Berlin - Am Rand meines Gartens wächst auf einer Fläche von ungefähr zwei mal drei Metern Mohn – eine pflegeleichte Zierpflanze mit leuchtend roten Blütenblättern, die im Mai und Juni ihre pittoreske Pracht entfaltet. Mein Mohn kann nicht ernsthaft verwechselt werden mit dem meist im Orient angebauten Schlafmohn, der für die Herstellung halluzinogener Drogen verwendet wird. Trotzdem ist er für eine Vielzahl von Menschen, die daherspazieren oder vorüberradeln, ein überaus beliebter Anlass für scherzhafte Be- und Anmerkungen. Alle diese Äußerungen sind als Bonmot geplant, lassen aber außer Acht, dass Bonmots geistreich und witzig zu sein haben.
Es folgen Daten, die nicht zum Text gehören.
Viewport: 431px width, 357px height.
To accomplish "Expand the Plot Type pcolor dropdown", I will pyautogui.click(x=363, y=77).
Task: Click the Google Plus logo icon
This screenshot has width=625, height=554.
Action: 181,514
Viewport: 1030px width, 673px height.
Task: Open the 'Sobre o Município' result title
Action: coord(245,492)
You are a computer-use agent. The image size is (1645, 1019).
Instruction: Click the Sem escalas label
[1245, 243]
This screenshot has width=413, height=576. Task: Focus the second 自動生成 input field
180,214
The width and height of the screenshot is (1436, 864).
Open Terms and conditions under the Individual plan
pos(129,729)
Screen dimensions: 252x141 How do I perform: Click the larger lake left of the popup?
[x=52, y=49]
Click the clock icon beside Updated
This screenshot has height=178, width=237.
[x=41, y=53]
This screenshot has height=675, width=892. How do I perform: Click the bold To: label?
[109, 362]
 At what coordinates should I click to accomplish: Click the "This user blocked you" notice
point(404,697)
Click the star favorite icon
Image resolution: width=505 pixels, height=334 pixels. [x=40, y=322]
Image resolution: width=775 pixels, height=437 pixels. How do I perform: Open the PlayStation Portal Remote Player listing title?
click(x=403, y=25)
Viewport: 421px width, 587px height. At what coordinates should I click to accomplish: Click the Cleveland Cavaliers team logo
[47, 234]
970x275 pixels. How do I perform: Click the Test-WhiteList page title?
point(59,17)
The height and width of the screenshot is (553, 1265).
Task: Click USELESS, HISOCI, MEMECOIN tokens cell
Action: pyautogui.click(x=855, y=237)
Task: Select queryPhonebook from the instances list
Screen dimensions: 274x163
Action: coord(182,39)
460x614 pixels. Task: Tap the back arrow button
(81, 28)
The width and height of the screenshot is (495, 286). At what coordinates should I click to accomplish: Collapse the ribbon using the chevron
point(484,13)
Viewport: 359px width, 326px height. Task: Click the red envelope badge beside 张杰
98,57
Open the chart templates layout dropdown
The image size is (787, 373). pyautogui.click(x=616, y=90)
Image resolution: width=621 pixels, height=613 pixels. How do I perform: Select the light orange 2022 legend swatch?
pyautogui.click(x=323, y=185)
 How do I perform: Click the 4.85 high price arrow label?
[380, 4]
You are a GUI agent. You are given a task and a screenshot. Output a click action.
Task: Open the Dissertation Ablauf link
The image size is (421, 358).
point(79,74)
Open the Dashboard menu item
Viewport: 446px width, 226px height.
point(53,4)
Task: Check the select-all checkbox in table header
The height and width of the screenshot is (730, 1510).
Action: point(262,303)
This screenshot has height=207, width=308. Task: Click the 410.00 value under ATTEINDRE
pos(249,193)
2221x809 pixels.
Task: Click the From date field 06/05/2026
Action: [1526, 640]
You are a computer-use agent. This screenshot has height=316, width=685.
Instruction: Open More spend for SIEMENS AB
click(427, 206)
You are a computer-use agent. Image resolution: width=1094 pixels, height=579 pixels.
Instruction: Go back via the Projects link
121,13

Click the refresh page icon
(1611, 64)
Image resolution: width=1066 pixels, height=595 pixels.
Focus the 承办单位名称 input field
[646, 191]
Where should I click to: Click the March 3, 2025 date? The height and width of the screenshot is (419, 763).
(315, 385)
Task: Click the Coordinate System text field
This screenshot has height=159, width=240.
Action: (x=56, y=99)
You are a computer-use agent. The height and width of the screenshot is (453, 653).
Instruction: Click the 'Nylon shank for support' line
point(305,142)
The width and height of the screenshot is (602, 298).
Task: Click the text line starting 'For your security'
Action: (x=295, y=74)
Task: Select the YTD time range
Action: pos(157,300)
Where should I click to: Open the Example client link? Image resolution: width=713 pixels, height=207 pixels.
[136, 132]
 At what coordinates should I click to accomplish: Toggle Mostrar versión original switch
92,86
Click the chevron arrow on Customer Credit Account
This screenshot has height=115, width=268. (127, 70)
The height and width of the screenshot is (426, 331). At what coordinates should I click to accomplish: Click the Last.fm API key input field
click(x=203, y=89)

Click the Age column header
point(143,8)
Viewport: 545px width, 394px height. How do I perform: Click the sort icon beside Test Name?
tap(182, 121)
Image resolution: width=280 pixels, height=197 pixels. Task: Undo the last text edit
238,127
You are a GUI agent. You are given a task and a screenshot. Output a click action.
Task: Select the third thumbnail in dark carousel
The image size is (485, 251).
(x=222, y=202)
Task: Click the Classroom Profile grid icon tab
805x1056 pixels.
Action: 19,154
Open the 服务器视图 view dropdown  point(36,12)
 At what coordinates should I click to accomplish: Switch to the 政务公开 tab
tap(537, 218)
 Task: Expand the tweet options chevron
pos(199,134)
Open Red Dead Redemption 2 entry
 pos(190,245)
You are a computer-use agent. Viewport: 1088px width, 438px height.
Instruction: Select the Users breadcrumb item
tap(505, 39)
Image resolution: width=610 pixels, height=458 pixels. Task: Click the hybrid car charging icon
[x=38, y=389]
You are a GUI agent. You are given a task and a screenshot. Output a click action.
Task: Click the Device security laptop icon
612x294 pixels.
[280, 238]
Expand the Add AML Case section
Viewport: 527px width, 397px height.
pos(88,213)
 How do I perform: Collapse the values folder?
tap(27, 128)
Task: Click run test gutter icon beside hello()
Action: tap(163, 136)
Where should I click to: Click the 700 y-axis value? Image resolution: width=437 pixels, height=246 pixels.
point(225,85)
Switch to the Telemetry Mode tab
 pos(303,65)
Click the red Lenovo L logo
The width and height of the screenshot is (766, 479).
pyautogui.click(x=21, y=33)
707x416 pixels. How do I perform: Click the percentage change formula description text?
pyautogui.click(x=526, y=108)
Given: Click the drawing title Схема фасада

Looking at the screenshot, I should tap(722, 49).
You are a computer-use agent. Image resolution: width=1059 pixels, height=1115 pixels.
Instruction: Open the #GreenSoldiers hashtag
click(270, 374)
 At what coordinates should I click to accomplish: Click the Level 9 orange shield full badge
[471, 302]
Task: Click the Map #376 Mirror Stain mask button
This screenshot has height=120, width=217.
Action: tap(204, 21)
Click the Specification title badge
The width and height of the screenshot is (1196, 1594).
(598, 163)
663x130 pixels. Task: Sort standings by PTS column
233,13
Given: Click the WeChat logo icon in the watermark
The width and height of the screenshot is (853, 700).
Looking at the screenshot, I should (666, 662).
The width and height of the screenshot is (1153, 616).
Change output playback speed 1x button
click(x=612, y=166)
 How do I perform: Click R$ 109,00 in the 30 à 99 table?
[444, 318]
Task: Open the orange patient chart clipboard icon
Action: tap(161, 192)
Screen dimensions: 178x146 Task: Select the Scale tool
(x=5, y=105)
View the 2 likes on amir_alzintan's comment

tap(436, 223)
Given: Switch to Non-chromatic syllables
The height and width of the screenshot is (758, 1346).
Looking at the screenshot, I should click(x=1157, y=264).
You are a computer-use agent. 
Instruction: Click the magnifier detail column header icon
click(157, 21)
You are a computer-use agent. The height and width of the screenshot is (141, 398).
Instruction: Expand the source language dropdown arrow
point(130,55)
Aber vielleicht bin ich auch zu streng. Woher sollen die Radler und Fußgängerinnen wissen, dass ihre launige Bemerkung „Dann kann die Drogenproduktion ja losgehen!“ jetzt nicht die erste dieser Art war? Wie können sie ahnen, dass ihr scherzhafter Ausruf etwa die zehnte oder fünfzehnte Variante war und ich inzwischen nicht mehr in der Lage bin, mit einem heiteren Lachen zu reagieren?